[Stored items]
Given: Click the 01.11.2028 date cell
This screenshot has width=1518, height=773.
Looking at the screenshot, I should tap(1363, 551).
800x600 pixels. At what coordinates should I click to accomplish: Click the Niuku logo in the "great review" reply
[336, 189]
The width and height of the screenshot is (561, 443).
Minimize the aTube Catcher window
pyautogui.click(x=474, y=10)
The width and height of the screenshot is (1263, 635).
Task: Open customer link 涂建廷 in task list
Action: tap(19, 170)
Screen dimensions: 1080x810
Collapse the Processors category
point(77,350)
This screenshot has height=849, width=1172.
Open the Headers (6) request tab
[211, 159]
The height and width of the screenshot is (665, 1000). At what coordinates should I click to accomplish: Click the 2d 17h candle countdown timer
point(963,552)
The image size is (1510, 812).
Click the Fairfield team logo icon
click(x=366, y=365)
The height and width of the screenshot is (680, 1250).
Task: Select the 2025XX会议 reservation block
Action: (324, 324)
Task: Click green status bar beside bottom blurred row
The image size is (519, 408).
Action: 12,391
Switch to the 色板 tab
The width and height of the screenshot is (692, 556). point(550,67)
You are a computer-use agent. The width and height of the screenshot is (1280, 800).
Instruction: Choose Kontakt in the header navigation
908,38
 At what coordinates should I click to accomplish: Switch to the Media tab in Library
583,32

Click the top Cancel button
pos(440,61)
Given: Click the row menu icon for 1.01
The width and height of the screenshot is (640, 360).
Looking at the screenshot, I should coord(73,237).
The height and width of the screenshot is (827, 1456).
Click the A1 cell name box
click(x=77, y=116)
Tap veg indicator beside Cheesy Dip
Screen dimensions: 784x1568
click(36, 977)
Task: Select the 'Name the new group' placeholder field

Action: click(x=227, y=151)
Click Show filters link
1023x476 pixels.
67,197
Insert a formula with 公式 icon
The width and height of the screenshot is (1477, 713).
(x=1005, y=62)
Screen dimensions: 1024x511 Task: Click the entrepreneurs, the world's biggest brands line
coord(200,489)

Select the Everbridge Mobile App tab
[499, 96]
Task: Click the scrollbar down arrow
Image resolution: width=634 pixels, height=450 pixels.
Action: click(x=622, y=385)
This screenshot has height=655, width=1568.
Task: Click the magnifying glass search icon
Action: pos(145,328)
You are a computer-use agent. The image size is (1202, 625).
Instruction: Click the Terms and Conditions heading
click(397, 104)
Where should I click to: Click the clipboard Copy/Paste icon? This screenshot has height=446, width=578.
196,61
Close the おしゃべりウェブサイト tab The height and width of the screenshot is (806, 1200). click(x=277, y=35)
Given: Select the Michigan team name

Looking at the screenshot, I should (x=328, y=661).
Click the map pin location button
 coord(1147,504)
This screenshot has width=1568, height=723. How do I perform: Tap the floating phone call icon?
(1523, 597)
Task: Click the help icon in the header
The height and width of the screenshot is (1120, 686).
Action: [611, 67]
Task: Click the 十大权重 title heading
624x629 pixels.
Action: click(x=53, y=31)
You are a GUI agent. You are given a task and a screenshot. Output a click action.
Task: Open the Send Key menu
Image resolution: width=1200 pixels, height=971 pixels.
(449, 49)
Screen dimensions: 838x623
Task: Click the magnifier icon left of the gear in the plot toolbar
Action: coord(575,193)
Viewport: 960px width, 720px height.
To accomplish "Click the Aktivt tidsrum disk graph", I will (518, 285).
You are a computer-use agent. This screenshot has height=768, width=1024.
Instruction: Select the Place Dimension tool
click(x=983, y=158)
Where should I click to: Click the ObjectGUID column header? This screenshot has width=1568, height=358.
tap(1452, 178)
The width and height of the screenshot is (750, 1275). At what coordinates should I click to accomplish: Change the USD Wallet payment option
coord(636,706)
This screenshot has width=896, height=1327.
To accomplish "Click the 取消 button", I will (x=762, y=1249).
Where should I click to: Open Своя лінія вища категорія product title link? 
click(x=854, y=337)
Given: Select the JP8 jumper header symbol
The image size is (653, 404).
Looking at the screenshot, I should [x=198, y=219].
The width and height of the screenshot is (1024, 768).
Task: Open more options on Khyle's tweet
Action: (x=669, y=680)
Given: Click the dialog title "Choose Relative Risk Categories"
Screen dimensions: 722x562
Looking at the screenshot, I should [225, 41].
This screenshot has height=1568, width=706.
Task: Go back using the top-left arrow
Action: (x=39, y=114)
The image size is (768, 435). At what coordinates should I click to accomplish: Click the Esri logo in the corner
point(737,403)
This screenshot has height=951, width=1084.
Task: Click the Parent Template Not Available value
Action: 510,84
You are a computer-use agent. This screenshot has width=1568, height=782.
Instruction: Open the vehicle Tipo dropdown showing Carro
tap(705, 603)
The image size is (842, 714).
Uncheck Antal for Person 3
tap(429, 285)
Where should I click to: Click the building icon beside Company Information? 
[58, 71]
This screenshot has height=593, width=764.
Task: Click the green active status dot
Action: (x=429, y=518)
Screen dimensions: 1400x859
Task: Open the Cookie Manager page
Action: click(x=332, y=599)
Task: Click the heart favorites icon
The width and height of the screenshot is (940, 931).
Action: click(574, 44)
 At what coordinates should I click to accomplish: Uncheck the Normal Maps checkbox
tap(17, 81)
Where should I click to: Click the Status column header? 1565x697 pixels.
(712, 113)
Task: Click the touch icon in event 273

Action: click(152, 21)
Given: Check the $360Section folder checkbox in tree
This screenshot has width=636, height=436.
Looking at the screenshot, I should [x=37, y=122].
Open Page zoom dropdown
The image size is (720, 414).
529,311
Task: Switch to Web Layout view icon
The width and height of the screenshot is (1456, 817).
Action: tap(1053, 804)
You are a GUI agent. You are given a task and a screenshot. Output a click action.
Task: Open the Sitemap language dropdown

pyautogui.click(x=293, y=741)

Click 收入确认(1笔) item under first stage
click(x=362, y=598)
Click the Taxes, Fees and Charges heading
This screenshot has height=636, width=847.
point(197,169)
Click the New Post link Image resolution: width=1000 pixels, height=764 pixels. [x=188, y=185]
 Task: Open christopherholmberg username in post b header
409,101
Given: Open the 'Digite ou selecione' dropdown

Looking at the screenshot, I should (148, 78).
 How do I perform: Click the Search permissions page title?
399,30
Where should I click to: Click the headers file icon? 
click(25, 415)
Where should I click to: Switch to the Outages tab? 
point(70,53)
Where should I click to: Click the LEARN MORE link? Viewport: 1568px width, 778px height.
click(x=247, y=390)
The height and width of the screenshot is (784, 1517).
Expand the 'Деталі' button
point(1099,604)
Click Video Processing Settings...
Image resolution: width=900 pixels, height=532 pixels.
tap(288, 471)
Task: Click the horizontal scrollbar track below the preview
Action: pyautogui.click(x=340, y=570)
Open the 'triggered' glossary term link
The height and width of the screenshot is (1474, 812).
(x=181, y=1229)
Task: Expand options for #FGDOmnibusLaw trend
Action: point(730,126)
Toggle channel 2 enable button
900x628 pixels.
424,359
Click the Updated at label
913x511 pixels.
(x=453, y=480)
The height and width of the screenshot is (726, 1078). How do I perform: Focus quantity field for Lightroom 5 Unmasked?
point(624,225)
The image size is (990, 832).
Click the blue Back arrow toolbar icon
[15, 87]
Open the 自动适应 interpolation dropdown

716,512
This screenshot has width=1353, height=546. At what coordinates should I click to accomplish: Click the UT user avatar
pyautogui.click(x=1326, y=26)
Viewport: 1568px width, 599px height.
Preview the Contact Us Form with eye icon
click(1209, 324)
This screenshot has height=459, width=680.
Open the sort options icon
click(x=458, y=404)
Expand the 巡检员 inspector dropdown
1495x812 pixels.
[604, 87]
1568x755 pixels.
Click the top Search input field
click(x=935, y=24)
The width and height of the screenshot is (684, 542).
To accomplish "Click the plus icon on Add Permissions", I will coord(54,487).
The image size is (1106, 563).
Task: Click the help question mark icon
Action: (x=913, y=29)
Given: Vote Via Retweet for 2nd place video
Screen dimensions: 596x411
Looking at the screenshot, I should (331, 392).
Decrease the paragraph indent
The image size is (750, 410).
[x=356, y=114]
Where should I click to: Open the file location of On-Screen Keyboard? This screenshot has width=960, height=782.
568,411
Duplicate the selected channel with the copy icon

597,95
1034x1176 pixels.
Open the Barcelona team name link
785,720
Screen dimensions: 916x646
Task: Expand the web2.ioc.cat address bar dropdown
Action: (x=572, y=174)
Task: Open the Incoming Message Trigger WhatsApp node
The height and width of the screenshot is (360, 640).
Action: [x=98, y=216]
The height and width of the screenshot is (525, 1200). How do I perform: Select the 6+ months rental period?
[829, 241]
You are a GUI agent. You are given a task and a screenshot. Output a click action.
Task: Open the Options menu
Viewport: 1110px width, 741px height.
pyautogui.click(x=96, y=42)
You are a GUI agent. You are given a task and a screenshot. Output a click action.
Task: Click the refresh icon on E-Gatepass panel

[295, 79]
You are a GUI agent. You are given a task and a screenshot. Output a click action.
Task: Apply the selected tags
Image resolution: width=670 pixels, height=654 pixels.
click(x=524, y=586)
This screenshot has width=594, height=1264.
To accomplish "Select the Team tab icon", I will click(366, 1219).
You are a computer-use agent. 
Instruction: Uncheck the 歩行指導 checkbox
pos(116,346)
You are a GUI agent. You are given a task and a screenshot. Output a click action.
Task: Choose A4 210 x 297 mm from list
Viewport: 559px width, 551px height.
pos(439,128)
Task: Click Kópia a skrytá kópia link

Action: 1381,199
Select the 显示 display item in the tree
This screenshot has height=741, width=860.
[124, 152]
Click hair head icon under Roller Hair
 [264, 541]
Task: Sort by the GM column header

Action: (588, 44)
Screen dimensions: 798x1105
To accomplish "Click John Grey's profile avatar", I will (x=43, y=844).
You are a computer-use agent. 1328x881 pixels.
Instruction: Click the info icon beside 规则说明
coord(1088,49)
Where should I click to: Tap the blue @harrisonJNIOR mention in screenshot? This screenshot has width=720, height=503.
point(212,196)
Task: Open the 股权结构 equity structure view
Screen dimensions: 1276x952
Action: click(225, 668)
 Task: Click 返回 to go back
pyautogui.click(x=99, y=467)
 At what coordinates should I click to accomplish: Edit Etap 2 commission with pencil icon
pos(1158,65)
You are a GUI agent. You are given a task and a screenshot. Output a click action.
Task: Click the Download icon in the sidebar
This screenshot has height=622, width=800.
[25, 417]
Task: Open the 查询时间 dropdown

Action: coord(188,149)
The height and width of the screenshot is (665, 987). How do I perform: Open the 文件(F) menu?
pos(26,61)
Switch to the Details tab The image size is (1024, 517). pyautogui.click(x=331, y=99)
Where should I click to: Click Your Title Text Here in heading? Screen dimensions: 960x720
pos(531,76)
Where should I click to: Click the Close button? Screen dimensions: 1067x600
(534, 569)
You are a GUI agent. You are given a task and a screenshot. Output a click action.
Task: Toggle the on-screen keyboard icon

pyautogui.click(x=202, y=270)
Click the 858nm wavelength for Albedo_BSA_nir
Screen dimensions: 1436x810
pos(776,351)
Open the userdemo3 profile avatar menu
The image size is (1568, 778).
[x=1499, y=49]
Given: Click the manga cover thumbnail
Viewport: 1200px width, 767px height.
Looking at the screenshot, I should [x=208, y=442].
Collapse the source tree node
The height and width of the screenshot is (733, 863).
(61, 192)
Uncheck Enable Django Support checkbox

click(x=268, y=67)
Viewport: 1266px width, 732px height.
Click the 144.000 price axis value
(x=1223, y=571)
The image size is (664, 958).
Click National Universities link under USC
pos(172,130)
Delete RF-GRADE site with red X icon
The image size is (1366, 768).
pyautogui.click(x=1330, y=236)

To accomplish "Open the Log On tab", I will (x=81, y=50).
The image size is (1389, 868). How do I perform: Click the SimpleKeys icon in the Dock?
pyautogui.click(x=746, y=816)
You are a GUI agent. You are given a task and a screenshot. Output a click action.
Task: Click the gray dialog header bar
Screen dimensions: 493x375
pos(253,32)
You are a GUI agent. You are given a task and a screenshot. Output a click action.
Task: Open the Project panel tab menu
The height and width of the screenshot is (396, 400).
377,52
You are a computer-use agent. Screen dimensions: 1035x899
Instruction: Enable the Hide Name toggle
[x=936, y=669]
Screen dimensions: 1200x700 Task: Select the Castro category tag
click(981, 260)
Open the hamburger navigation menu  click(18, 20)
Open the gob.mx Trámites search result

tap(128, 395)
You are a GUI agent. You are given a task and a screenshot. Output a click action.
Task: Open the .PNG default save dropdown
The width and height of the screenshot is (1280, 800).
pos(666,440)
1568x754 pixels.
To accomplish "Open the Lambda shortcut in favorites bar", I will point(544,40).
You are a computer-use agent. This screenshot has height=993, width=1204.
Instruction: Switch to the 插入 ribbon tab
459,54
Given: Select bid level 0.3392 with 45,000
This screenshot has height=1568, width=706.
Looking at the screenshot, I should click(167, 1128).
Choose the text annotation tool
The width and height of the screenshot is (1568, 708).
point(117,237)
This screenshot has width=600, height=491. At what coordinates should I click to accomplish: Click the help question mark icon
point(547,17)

**What you should do**
From the entries above, give again exactly the lines running from the line with "Viewport: 559px width, 551px height." to the line with "The image size is (664, 958)."; include both of those lines.

**Solution below**
Viewport: 559px width, 551px height.
pos(439,128)
Task: Click Kópia a skrytá kópia link

Action: 1381,199
Select the 显示 display item in the tree
This screenshot has height=741, width=860.
[124, 152]
Click hair head icon under Roller Hair
 [264, 541]
Task: Sort by the GM column header

Action: (588, 44)
Screen dimensions: 798x1105
To accomplish "Click John Grey's profile avatar", I will (x=43, y=844).
You are a computer-use agent. 1328x881 pixels.
Instruction: Click the info icon beside 规则说明
coord(1088,49)
Where should I click to: Tap the blue @harrisonJNIOR mention in screenshot? This screenshot has width=720, height=503.
point(212,196)
Task: Open the 股权结构 equity structure view
Screen dimensions: 1276x952
Action: click(225, 668)
 Task: Click 返回 to go back
pyautogui.click(x=99, y=467)
 At what coordinates should I click to accomplish: Edit Etap 2 commission with pencil icon
pos(1158,65)
You are a GUI agent. You are given a task and a screenshot. Output a click action.
Task: Click the Download icon in the sidebar
This screenshot has height=622, width=800.
[25, 417]
Task: Open the 查询时间 dropdown

Action: coord(188,149)
The height and width of the screenshot is (665, 987). How do I perform: Open the 文件(F) menu?
pos(26,61)
Switch to the Details tab The image size is (1024, 517). pyautogui.click(x=331, y=99)
Where should I click to: Click Your Title Text Here in heading? Screen dimensions: 960x720
pos(531,76)
Where should I click to: Click the Close button? Screen dimensions: 1067x600
(534, 569)
You are a GUI agent. You are given a task and a screenshot. Output a click action.
Task: Toggle the on-screen keyboard icon

pyautogui.click(x=202, y=270)
Click the 858nm wavelength for Albedo_BSA_nir
Screen dimensions: 1436x810
pos(776,351)
Open the userdemo3 profile avatar menu
The image size is (1568, 778).
[x=1499, y=49]
Given: Click the manga cover thumbnail
Viewport: 1200px width, 767px height.
Looking at the screenshot, I should [x=208, y=442].
Collapse the source tree node
The height and width of the screenshot is (733, 863).
(61, 192)
Uncheck Enable Django Support checkbox

click(x=268, y=67)
Viewport: 1266px width, 732px height.
Click the 144.000 price axis value
(x=1223, y=571)
The image size is (664, 958).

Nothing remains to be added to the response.